Glawischnig: ÖVP-Schüssel brüskiert Parlament neuerlich

Sonderpräsidiale zur Geschäftsordnung ohne Klubobmann

Wien (OTS) - Die ÖVP will die Geschäftsordnungsverhandlungen offensichtlich scheitern lassen. In die heutige Sonderpräsidiale schickte Klubobmann Schüssel die Abgeordnete Beatrix Karl. "Das ist ein neuerlicher Affront der ÖVP. Schüssel findet es nicht wert, in einer Sonderpräsidiale zu erscheinen, die aufgrund der Obstruktionshaltung seiner Fraktion erst notwendig wurde." Die Sonderpräsidiale wurde kurzfristig einberufen, um die weitere Vorgehensweise des Geschäftsordnungskomitees im Nationalrat zu klären. Die letzte Sitzung dieses Komitees wurde abgebrochen, weil die ÖVP bereits akkordierte Neuerungen - wie etwa eine lebendigere Fragestunde im Parlament - ablehnte. Glawischnig: "Diesmal forderte die schwarze Auftrags-Neinsagerin Karl, mehr Redezeit für Regierungsabgeordnete.

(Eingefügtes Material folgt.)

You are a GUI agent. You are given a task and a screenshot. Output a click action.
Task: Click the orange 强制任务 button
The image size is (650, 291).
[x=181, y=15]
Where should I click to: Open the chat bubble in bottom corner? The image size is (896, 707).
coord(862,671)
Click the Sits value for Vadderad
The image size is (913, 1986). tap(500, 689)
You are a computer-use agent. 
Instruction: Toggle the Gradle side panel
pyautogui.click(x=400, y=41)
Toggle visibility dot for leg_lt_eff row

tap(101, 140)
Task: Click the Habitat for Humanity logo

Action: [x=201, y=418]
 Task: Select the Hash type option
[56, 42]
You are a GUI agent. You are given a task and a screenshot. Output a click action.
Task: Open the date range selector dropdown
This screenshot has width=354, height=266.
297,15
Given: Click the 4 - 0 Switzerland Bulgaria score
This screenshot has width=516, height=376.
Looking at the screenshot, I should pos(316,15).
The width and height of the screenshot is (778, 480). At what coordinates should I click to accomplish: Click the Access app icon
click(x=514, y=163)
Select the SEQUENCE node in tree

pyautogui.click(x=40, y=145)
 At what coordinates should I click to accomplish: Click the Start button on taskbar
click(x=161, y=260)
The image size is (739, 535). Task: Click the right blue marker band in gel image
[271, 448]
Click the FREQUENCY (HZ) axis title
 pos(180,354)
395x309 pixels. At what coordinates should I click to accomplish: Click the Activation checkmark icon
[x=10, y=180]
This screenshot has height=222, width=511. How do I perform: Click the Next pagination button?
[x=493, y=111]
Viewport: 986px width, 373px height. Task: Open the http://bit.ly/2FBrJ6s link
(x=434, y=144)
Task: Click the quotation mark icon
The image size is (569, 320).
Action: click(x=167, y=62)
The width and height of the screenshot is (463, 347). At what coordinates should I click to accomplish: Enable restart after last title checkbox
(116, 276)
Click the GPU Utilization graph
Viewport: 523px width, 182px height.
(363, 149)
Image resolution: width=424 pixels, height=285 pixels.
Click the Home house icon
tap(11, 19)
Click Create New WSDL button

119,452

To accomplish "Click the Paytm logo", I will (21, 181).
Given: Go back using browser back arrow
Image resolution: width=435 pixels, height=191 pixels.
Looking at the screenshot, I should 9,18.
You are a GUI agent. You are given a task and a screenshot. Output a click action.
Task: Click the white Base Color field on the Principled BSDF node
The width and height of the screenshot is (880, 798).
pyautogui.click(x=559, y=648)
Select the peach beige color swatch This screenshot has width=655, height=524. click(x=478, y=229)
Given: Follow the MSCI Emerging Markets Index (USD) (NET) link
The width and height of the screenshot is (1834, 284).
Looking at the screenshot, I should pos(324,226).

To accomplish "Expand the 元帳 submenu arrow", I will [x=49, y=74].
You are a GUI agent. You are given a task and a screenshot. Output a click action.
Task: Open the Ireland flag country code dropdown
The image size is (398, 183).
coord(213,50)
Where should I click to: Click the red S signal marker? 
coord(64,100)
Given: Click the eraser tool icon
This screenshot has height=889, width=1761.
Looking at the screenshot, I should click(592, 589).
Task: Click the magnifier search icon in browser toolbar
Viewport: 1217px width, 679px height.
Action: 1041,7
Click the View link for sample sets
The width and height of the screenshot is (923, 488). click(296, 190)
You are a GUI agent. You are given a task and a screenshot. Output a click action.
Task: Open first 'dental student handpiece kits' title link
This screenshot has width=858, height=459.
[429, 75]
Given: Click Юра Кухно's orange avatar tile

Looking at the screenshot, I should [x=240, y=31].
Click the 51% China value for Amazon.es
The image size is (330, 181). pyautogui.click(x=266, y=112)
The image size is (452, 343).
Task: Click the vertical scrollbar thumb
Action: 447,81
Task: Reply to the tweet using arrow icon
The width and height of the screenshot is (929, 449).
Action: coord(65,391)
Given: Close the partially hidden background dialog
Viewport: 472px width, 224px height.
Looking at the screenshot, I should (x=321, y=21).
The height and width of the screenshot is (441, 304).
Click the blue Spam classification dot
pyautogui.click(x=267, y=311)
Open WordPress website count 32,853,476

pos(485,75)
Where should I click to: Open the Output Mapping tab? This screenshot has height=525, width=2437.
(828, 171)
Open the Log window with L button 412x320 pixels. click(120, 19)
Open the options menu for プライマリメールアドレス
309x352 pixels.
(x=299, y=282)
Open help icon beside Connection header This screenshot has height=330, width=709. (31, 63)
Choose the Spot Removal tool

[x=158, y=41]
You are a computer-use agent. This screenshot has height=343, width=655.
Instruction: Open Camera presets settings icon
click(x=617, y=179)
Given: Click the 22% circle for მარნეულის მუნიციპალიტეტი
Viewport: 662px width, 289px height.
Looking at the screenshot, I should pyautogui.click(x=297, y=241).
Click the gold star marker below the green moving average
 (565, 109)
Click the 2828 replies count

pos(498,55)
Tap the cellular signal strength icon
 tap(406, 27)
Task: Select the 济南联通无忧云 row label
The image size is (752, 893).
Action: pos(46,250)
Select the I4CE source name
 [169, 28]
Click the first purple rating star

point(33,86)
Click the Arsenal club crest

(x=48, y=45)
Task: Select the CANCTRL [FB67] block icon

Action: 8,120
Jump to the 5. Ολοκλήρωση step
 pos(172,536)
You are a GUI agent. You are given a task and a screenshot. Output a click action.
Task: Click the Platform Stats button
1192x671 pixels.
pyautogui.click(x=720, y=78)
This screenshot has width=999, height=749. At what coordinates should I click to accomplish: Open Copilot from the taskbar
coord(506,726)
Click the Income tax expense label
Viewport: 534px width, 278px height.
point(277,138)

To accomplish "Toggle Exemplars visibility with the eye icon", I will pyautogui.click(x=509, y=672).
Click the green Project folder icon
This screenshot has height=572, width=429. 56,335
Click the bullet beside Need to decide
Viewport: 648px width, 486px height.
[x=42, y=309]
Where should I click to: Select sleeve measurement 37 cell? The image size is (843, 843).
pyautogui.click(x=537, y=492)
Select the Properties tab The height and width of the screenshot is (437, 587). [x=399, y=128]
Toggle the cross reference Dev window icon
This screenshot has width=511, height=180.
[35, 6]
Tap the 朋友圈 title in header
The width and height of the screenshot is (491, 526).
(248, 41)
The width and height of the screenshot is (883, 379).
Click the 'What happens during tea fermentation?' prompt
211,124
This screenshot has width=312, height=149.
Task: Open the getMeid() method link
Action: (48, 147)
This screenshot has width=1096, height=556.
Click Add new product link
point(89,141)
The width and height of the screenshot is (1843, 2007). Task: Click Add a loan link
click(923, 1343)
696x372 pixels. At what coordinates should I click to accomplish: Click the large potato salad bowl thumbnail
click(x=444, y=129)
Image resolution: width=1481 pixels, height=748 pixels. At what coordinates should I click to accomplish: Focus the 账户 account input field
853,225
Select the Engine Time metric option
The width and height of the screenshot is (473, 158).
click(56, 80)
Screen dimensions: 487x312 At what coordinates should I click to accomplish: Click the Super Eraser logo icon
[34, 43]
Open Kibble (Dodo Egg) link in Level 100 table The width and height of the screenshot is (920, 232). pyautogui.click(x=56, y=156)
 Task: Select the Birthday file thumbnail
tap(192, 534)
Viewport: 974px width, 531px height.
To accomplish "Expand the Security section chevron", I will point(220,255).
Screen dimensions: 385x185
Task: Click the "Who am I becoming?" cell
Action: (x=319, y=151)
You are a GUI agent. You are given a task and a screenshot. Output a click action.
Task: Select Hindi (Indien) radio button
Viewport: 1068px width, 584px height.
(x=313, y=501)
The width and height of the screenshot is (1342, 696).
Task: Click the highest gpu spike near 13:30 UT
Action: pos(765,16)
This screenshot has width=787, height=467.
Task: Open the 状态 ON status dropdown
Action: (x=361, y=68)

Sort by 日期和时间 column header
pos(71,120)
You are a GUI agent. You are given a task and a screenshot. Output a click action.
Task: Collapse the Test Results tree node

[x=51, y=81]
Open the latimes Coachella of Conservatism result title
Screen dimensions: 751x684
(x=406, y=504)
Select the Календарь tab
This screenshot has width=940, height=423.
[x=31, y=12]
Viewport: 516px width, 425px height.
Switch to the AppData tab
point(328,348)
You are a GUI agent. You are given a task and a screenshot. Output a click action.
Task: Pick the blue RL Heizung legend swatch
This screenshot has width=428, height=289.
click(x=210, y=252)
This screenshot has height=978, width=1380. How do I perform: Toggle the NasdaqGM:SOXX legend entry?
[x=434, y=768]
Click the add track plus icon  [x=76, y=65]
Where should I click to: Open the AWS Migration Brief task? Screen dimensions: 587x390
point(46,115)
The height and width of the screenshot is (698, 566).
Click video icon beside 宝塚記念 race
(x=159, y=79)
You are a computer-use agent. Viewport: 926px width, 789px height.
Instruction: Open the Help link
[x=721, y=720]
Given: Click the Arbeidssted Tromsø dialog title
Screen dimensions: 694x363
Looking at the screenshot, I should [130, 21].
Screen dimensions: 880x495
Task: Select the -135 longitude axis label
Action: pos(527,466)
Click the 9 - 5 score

Dabei nützen die Regierungsfraktionen schon jetzt ihre Zeit nicht vollständig aus."
Von erweiterten Minderheitenrechten - wie Untersuchungsausschüsse auf Antrag der Opposition - sei längst keine Rede mehr. "Als nächsten Vorschlag wird die ÖVP mit Schweigezeit für die Opposition kommen", ärgert sich die Grüne Vizechefin.